Many of the meetings last year were spent arguing over trivial issues, and the former co-coordinators planned events without consulting members. They also overspent by $3,000, and one co-coordinator was asked to leave for “taking an unnecessary trip.”

“There was a lot of squabbling between two coordinators,” said new Coordinator Morgan Stimson, who was elected this summer.

Stimson is very optimistic about the coming year. He hopes to revive the club by working more closely with student government, giving members more control of the group’s agenda, and taking steps to build a stronger sense of community.

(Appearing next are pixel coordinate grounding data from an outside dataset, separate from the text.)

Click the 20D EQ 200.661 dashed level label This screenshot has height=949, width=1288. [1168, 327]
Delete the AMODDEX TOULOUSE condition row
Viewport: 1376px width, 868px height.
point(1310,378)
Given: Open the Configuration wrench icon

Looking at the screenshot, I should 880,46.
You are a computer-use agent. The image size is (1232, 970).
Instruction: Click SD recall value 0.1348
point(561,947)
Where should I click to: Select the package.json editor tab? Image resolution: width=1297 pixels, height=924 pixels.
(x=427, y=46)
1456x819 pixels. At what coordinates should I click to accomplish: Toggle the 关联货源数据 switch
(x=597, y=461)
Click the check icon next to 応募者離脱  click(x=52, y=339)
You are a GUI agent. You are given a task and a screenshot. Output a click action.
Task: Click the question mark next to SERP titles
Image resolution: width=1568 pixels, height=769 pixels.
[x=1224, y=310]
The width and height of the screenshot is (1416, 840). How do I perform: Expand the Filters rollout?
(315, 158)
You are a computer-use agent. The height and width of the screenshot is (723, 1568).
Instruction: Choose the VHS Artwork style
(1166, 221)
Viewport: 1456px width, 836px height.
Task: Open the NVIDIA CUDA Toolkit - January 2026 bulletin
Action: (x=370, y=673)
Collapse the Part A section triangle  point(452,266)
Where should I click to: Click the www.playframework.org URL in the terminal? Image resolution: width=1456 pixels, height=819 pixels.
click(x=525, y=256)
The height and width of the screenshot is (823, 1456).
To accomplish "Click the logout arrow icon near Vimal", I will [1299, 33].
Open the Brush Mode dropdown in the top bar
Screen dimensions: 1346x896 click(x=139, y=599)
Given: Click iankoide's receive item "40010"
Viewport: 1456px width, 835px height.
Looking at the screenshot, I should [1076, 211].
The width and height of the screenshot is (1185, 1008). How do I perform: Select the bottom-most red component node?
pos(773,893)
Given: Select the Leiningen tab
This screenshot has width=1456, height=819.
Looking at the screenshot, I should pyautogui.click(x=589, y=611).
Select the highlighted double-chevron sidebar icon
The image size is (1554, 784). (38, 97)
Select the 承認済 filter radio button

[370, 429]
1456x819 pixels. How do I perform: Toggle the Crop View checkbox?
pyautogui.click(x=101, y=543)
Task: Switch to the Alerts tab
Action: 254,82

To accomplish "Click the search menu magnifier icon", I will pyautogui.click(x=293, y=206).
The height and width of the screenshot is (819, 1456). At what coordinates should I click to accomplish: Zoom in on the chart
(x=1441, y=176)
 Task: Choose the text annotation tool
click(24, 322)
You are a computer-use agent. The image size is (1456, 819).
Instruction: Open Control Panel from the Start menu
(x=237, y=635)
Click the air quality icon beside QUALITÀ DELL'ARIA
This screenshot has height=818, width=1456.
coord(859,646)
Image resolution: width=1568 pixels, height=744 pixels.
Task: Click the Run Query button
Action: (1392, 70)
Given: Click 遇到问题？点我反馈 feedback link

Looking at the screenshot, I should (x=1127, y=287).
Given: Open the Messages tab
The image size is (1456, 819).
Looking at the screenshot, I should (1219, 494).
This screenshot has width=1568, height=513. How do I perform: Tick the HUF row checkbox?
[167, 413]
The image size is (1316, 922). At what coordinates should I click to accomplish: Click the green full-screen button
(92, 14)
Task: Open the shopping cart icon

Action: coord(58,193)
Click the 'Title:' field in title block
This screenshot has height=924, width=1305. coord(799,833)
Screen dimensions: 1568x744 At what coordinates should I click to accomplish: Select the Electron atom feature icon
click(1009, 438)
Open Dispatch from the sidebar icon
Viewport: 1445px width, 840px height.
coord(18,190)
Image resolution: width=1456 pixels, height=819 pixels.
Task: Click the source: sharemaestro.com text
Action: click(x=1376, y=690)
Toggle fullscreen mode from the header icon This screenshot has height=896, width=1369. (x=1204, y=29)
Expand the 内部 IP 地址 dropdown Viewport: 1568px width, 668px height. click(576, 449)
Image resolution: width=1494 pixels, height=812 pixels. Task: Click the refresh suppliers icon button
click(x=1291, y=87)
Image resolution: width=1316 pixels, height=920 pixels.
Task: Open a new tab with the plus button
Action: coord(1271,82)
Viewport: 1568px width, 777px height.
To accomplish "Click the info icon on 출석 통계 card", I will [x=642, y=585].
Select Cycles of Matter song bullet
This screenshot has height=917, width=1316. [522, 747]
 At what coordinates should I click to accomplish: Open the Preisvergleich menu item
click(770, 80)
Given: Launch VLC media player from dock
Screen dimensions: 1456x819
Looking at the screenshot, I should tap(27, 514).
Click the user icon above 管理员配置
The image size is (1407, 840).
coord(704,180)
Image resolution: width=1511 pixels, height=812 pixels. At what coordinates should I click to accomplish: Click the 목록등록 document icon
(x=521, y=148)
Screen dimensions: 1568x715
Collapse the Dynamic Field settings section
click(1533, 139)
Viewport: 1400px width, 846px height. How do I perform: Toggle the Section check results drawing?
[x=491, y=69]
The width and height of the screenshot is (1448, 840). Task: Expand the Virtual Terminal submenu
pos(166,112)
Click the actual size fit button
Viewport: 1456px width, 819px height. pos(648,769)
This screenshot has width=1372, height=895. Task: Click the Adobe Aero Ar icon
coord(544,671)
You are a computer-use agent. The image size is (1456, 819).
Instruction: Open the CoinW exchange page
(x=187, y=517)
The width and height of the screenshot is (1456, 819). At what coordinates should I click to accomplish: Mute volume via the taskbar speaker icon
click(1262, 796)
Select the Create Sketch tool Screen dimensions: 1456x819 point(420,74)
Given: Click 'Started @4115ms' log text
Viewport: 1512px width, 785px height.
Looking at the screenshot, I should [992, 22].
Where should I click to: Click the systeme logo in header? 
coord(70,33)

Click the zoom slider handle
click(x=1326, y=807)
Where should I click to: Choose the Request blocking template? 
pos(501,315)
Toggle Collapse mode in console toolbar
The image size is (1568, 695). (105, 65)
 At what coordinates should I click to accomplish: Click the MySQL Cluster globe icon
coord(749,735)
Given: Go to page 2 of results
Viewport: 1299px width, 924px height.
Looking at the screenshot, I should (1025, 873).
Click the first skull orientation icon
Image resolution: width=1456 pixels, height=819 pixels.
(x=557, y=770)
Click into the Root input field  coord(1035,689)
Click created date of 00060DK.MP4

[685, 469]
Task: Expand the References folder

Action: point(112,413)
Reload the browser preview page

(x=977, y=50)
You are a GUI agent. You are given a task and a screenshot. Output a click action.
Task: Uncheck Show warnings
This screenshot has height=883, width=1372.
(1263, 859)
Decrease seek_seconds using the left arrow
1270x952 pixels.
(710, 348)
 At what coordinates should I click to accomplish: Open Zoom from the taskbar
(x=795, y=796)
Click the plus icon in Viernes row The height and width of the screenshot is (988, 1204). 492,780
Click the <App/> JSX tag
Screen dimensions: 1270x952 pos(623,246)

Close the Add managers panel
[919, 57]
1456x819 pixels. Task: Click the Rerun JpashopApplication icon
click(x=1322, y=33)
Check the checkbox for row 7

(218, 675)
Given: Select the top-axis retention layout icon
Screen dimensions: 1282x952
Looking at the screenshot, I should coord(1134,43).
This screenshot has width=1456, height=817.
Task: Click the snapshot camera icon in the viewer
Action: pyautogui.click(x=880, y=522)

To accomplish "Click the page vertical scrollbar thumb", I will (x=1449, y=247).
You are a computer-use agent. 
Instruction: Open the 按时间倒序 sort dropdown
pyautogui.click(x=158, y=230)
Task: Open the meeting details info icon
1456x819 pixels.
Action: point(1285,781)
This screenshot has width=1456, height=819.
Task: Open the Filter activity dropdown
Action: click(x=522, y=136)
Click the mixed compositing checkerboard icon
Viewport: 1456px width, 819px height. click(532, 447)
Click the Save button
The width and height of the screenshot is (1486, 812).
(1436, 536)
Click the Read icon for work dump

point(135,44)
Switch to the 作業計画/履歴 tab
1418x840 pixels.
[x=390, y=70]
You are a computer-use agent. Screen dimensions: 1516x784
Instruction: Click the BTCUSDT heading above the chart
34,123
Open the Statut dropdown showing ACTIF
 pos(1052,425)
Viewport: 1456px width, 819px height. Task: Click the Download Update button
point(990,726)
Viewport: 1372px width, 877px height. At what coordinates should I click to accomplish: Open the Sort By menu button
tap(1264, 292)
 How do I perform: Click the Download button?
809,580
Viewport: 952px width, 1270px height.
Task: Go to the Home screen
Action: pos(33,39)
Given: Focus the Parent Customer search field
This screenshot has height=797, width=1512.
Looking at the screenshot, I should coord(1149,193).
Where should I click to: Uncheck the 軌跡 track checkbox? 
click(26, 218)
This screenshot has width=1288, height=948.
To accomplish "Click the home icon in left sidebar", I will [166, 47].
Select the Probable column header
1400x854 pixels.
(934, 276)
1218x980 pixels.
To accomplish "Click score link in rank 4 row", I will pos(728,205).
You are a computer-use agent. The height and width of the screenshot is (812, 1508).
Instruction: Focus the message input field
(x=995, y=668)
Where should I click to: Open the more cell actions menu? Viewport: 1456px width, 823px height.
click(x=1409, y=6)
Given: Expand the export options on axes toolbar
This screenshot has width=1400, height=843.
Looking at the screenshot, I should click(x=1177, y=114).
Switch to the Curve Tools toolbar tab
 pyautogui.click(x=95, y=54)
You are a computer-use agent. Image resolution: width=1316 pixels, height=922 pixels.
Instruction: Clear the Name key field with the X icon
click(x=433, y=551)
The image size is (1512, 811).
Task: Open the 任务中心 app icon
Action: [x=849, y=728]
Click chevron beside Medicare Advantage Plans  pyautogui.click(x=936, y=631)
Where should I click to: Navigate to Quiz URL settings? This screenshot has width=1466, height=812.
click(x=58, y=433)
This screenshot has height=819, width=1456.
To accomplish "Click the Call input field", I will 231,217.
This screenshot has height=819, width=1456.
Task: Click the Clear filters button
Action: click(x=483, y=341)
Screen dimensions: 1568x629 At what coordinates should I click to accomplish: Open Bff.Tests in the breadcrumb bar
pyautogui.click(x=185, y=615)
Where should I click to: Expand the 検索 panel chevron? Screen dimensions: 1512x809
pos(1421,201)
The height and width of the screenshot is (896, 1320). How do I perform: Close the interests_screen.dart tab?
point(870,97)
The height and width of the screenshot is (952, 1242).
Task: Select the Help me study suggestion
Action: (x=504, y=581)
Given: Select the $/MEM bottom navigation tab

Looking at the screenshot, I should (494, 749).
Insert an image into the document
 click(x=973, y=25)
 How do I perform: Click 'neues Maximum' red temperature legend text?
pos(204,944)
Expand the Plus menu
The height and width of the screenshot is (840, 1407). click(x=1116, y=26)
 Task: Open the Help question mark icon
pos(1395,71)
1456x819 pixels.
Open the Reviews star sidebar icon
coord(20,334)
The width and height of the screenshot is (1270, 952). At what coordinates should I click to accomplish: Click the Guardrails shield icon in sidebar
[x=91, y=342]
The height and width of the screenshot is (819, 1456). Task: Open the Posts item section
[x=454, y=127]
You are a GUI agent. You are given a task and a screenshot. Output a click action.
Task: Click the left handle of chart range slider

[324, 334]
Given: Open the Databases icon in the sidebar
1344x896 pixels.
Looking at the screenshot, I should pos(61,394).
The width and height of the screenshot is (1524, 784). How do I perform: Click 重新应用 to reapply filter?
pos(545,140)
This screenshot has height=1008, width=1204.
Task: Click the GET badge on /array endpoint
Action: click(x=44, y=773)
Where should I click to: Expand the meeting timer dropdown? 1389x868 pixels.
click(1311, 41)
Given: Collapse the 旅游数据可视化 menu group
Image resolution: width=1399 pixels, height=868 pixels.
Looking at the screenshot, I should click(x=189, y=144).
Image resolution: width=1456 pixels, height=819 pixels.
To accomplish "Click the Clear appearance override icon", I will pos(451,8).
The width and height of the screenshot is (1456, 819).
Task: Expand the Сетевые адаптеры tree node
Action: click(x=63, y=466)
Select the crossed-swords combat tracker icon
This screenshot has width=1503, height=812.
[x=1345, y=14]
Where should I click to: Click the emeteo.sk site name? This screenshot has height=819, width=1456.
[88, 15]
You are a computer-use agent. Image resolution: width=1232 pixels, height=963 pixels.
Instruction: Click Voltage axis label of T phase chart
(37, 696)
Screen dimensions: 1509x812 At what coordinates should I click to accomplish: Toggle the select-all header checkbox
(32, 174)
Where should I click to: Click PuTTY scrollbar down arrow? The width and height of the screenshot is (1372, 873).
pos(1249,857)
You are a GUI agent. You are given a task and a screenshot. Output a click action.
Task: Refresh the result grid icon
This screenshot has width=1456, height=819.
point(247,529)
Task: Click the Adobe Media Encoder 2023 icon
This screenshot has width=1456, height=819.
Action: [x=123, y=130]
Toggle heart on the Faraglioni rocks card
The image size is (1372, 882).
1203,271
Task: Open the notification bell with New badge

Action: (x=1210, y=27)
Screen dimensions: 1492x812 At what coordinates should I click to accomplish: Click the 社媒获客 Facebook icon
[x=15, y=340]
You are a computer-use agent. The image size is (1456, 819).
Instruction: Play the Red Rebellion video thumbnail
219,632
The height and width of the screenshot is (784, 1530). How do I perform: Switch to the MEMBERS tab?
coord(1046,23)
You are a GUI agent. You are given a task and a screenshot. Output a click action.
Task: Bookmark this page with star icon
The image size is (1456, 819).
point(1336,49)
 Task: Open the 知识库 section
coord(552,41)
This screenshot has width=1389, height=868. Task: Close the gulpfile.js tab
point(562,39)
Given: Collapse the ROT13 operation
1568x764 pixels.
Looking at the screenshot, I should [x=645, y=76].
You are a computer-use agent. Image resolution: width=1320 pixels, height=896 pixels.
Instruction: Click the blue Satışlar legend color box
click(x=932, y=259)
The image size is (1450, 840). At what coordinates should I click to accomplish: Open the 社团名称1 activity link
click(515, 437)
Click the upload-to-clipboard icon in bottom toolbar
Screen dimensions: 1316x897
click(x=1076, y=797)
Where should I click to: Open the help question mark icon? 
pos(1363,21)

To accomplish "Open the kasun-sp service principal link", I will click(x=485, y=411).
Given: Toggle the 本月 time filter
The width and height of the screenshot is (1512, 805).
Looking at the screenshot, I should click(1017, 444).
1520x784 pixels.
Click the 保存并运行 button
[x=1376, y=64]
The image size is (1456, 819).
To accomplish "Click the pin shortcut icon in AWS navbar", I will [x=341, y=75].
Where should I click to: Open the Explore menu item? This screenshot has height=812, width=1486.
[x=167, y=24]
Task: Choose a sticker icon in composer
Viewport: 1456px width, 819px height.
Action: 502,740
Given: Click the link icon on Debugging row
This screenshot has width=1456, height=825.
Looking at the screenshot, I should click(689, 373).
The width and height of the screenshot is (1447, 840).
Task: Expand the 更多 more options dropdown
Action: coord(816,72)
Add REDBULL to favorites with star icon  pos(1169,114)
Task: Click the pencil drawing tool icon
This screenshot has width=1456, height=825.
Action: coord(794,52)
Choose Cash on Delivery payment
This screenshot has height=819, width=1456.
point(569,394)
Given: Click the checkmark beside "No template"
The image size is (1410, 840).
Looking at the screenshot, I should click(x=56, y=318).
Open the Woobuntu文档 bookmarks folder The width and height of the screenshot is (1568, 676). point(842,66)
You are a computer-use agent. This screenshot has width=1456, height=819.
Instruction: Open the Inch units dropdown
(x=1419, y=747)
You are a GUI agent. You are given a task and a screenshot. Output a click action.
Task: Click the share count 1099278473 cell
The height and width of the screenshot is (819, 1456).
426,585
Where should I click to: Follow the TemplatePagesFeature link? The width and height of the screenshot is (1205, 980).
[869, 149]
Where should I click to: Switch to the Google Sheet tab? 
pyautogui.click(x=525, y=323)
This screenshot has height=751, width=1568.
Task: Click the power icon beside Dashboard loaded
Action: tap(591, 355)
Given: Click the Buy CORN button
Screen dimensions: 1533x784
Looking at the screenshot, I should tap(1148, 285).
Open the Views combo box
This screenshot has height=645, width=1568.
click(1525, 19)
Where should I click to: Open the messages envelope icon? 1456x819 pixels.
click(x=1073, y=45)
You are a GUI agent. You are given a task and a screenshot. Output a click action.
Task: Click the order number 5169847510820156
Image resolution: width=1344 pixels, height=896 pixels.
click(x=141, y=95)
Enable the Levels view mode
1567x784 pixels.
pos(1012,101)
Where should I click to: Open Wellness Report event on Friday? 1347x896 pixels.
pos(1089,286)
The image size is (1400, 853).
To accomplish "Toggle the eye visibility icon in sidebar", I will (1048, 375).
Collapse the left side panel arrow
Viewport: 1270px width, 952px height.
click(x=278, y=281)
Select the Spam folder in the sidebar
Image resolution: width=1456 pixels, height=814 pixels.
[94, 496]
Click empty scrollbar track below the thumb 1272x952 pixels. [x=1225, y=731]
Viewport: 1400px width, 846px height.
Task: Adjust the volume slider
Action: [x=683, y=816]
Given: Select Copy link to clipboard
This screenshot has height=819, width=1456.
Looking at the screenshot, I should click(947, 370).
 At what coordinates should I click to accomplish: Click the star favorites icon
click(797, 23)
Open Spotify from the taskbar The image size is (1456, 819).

Stimson said that last year all the group’s decisions seemed to be made by the same small clique, and the meetings functioned more as a volunteer recruiting session for Q&A events than as a forum for members.

“There was some ego inflation,” Stimson said. “People were out for their own self promotion.”

As a result, less than half a dozen people were attending regular meetings by the end of last year.

“Young white gay men had a stranglehold on this organization,” ASPSU Equal Rights Advocate Mary Fletcher said. “There was no cohesion. We want to make this organization more inclusive of women, people of color and trans people. If we’re not embracing and supporting them the minute they walk on campus, we’re doing a great disservice to the entire queer community.”

There are now 72 registered members of Q&A, and Fletcher hopes to attract more women and queer individuals from diverse ethnic groups. Last year, she said, Queers & Allies did not offer enough support for them.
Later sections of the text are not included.